* Problem to solve *
In the records below, find every line that contains "computer" and list it.

* Data shown *
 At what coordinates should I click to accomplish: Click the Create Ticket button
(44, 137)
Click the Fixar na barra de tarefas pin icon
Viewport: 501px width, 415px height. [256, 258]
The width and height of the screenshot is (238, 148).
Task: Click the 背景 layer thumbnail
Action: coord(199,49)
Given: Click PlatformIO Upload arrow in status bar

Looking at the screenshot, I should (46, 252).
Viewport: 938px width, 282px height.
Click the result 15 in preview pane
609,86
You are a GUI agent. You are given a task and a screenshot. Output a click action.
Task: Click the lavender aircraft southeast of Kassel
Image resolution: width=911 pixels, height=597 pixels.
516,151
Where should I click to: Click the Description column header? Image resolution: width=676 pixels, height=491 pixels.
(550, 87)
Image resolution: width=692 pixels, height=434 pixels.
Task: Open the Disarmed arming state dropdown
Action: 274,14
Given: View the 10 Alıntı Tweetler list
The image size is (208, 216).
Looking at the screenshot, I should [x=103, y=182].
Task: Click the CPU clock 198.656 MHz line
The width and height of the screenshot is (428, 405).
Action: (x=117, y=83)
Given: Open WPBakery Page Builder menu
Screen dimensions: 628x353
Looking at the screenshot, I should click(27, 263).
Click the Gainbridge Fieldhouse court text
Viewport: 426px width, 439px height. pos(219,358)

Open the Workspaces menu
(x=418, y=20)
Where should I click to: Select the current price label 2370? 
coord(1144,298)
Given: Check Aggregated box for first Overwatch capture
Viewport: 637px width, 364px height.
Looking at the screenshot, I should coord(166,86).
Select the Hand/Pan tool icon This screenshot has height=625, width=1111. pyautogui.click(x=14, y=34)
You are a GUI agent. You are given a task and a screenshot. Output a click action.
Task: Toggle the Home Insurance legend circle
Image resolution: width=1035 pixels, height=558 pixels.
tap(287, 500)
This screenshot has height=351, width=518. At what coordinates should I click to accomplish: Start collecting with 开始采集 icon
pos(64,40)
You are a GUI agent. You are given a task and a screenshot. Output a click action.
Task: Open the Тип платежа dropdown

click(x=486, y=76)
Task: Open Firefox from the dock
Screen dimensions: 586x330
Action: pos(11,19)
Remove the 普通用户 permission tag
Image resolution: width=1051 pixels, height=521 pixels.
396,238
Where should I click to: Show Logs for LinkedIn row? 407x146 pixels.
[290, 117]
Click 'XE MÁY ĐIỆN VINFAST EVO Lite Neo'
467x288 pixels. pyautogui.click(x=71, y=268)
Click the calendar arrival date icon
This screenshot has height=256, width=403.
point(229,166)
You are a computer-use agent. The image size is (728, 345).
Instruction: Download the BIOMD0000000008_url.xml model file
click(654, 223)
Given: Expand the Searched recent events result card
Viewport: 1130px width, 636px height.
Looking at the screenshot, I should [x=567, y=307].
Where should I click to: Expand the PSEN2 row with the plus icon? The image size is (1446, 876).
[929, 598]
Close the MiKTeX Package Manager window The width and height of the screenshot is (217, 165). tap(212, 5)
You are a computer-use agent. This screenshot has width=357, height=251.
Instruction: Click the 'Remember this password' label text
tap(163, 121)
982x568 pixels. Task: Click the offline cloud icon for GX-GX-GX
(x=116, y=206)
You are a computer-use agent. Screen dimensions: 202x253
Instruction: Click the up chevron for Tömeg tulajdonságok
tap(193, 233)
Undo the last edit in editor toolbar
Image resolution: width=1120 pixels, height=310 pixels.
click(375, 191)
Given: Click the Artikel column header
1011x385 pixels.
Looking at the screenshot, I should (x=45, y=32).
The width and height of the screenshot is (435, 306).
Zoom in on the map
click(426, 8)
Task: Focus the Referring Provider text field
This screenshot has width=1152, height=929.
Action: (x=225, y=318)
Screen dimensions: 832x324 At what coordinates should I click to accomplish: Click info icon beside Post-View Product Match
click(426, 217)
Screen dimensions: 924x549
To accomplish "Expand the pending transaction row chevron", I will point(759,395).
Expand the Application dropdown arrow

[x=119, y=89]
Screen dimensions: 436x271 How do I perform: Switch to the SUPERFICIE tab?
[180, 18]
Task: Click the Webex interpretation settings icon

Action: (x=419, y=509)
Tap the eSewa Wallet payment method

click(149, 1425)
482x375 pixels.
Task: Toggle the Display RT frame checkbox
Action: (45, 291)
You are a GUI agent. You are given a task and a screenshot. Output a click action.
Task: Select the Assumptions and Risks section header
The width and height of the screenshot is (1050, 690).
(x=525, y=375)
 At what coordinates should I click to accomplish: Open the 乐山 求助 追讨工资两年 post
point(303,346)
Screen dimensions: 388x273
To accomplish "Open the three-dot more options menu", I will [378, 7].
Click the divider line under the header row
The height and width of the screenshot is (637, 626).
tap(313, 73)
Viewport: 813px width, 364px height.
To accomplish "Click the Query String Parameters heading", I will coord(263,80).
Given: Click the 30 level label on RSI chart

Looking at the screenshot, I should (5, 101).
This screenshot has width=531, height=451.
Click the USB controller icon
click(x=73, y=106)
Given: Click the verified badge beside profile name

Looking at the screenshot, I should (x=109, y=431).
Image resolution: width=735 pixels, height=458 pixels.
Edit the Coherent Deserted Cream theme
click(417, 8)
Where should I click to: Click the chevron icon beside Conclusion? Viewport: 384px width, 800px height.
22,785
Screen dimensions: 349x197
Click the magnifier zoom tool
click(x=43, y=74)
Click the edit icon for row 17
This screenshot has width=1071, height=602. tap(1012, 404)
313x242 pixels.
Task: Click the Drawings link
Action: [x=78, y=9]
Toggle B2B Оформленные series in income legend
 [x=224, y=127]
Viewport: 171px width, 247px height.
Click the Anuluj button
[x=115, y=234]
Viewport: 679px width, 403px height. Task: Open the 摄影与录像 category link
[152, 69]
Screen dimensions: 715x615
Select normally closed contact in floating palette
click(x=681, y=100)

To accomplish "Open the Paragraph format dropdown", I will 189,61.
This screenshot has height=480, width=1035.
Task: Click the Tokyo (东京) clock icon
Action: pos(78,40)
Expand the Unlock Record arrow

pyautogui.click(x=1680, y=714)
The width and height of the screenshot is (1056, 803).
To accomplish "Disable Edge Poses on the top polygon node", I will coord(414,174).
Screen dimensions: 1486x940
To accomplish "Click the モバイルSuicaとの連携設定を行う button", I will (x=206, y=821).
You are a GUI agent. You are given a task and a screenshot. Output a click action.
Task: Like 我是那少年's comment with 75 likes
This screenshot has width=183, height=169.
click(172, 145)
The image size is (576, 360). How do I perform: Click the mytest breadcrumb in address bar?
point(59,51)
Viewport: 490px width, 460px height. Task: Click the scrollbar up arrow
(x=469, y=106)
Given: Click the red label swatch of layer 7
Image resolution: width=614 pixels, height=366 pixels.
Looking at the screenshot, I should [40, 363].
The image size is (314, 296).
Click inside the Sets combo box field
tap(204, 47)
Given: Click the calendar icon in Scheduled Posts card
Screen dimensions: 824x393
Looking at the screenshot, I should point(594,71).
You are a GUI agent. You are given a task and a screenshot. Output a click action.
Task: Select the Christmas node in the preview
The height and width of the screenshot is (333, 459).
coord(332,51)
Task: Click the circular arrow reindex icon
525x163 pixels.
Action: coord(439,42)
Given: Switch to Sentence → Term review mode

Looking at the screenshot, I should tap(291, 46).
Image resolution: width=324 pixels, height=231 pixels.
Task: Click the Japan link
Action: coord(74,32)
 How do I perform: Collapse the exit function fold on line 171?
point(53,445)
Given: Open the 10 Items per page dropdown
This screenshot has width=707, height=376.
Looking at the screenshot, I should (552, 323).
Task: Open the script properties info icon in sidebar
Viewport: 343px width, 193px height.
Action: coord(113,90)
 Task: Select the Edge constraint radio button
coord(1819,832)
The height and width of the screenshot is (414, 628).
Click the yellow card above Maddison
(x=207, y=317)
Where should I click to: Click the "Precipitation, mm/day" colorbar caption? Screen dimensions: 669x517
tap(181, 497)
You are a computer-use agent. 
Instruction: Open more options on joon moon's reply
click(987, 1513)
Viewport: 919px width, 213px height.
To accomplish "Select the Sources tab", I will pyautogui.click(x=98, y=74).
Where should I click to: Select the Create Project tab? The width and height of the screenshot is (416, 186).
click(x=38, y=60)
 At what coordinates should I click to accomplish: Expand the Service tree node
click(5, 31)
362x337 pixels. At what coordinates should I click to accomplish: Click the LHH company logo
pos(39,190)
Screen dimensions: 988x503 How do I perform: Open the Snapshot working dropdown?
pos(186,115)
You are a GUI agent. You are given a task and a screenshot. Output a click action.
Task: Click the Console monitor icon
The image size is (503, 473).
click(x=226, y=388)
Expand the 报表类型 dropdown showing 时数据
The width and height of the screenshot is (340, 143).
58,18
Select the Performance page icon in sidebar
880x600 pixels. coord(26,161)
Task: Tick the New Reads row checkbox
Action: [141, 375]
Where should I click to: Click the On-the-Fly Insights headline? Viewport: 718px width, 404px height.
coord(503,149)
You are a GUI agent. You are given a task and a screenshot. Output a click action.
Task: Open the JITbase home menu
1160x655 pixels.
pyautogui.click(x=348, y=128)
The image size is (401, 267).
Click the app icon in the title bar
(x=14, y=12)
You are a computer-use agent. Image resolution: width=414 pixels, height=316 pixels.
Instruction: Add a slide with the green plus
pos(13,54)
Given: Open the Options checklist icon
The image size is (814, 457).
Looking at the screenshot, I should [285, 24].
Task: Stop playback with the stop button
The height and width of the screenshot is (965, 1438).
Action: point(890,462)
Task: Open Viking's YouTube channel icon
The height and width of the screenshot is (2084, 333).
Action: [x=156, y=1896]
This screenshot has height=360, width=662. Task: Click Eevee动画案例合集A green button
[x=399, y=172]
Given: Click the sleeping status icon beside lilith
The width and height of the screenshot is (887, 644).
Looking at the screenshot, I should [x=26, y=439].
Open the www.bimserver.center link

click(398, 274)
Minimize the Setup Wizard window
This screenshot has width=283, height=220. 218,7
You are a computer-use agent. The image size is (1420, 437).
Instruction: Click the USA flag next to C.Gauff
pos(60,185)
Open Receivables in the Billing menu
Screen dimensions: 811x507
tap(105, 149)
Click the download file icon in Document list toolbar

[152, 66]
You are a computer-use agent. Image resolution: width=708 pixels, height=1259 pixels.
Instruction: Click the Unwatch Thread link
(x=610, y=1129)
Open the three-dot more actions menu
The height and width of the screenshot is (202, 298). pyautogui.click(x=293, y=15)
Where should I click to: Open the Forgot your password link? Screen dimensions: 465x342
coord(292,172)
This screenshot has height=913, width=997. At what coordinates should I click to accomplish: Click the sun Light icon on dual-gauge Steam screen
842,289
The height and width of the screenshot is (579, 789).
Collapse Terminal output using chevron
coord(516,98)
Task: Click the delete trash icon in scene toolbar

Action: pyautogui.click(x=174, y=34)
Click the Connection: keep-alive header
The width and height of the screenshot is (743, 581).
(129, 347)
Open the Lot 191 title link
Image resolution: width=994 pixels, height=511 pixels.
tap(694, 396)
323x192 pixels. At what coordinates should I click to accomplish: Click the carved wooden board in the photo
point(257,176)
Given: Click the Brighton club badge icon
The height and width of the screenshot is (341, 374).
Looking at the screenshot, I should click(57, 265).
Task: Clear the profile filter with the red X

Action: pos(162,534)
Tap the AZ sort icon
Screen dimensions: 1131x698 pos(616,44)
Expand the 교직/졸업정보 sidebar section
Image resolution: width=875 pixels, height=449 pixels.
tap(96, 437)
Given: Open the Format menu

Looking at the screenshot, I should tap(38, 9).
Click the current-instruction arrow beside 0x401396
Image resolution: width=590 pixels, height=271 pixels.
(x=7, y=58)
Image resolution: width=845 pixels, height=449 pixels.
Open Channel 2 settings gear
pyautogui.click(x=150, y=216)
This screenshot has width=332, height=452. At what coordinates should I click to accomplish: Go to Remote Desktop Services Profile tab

* Task output *
You are a computer-use agent. The image size is (728, 345).
You are a computer-use agent. This screenshot has width=357, height=251.
You are a computer-use agent. Screen dimensions: 202x253
You are a computer-use agent. 
You are a computer-use agent. Image resolution: width=414 pixels, height=316 pixels.
You are a computer-use agent. The image size is (1420, 437).
You are a computer-use agent. Image resolution: width=708 pixels, height=1259 pixels.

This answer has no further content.